Your answer should consist of each line below that includes the word "tile".

[[ MATERIAL TO PROCESS open ]]

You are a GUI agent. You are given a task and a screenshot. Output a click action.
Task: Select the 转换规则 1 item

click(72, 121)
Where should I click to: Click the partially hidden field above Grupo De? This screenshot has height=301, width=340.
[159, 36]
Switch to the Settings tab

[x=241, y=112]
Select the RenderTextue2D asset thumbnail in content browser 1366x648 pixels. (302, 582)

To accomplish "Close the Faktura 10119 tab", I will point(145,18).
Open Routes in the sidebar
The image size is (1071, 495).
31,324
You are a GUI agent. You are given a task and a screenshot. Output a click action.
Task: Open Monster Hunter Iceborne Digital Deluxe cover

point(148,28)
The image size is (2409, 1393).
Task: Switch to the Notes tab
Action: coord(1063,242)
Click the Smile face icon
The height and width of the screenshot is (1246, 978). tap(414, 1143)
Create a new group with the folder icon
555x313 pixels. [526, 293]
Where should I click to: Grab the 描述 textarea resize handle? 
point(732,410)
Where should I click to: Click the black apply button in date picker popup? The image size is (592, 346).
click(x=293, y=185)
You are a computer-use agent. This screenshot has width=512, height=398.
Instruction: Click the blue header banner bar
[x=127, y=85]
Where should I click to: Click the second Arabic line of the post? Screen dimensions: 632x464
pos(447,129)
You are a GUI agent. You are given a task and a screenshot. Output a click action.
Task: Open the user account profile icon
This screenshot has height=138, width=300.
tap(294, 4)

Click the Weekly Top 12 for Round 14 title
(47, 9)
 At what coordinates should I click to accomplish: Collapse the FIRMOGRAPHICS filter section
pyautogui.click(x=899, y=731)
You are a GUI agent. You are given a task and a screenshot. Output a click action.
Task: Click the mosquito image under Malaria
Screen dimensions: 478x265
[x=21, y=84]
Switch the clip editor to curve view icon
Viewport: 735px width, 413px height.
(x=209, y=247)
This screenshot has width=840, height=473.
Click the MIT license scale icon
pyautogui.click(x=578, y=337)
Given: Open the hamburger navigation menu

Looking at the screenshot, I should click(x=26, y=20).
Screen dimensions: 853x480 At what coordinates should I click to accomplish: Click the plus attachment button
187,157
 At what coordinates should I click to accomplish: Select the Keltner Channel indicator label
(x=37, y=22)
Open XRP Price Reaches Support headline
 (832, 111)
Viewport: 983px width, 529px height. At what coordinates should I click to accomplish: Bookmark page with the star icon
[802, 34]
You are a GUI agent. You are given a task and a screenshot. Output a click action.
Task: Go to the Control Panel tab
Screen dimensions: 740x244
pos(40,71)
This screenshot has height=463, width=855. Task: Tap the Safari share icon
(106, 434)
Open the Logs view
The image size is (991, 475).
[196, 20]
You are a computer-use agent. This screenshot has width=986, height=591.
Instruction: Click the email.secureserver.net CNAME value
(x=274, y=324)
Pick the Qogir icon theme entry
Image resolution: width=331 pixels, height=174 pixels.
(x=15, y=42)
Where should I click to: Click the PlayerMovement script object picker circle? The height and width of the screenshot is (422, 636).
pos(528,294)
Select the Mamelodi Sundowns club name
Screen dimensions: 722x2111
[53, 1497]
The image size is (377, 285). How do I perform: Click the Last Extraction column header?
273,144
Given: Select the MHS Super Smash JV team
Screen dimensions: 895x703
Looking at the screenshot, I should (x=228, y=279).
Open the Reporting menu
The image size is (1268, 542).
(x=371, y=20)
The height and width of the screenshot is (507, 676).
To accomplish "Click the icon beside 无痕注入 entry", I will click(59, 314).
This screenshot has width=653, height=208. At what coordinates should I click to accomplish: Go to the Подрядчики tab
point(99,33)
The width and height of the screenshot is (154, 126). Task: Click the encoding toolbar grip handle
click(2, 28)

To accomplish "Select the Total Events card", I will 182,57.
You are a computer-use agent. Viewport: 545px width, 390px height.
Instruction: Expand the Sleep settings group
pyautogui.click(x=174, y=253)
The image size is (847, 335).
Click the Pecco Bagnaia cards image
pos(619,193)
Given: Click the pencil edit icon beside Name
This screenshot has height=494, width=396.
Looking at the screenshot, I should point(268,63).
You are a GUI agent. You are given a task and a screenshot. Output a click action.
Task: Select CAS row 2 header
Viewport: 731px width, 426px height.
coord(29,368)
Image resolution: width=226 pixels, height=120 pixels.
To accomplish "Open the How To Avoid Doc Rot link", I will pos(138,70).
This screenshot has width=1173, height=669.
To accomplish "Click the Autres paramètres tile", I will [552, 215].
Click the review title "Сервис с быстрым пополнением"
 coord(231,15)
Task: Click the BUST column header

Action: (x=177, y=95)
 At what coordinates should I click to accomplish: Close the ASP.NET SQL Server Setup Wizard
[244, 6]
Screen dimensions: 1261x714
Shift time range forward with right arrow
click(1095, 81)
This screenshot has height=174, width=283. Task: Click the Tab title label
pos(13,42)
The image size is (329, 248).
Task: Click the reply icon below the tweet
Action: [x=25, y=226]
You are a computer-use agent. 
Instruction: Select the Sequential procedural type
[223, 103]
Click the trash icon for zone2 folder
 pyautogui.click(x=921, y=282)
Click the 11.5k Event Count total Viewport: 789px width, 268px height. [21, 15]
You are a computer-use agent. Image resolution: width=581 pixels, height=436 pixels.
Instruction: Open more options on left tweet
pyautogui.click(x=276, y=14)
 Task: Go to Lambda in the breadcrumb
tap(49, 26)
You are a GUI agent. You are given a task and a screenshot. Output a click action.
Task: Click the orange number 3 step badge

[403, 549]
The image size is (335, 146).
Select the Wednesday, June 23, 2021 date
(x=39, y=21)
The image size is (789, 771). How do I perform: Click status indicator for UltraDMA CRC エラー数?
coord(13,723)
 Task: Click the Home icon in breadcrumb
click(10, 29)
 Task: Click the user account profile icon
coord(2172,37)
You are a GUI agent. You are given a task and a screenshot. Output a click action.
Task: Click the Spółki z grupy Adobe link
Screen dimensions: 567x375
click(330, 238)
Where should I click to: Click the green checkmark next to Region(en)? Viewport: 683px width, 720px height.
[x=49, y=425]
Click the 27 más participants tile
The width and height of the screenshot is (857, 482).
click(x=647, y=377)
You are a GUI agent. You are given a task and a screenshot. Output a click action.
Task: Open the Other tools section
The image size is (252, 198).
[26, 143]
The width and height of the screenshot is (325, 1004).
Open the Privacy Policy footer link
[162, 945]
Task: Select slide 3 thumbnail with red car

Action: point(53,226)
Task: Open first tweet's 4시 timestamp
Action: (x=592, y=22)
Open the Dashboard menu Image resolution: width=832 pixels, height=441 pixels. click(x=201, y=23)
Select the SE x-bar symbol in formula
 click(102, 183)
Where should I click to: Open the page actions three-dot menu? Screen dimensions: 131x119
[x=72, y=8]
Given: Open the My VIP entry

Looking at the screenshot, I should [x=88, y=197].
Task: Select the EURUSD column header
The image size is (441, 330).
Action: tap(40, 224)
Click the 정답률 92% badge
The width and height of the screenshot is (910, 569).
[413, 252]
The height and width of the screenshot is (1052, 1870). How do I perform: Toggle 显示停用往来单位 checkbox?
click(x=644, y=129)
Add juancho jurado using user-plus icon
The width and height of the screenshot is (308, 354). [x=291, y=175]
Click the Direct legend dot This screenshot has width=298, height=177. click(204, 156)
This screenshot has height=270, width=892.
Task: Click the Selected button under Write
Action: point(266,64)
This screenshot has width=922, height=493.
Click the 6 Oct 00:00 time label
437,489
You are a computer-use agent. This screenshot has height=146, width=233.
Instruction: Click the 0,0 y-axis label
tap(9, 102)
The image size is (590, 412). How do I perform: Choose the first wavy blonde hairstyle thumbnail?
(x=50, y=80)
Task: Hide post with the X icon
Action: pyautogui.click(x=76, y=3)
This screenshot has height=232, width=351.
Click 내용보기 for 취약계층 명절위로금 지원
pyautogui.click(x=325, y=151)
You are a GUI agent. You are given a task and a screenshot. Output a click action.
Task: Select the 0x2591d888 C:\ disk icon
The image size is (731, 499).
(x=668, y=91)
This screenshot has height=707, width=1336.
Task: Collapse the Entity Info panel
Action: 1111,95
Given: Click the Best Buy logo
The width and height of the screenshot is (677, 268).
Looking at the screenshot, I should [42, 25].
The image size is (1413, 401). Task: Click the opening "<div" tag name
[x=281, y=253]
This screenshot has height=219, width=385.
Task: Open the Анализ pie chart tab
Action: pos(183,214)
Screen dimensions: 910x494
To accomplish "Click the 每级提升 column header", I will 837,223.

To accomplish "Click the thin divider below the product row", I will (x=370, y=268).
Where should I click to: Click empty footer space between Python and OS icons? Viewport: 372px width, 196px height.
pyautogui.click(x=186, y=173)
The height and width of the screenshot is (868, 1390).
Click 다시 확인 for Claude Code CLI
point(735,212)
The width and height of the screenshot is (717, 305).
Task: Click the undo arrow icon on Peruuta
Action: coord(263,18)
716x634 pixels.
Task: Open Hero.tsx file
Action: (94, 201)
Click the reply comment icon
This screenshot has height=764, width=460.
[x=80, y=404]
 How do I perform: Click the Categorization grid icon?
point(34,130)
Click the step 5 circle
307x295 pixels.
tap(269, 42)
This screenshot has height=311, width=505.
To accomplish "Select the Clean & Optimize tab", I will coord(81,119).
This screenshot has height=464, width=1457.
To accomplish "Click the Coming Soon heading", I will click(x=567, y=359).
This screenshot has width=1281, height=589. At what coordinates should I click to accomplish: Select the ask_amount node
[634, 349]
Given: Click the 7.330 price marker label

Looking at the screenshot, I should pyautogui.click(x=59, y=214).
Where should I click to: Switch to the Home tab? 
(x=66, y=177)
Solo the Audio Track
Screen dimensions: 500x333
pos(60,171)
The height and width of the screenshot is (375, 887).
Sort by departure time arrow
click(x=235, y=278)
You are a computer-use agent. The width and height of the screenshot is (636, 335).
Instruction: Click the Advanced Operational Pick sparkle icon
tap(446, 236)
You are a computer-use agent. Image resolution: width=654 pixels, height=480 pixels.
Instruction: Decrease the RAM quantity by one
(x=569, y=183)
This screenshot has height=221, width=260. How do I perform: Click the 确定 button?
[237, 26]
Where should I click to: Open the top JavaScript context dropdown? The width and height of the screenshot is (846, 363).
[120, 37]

[[ MATERIAL TO PROCESS closed ]]

THE ANSWER:
To accomplish "Click the Autres paramètres tile", I will [552, 215].
Click the 27 más participants tile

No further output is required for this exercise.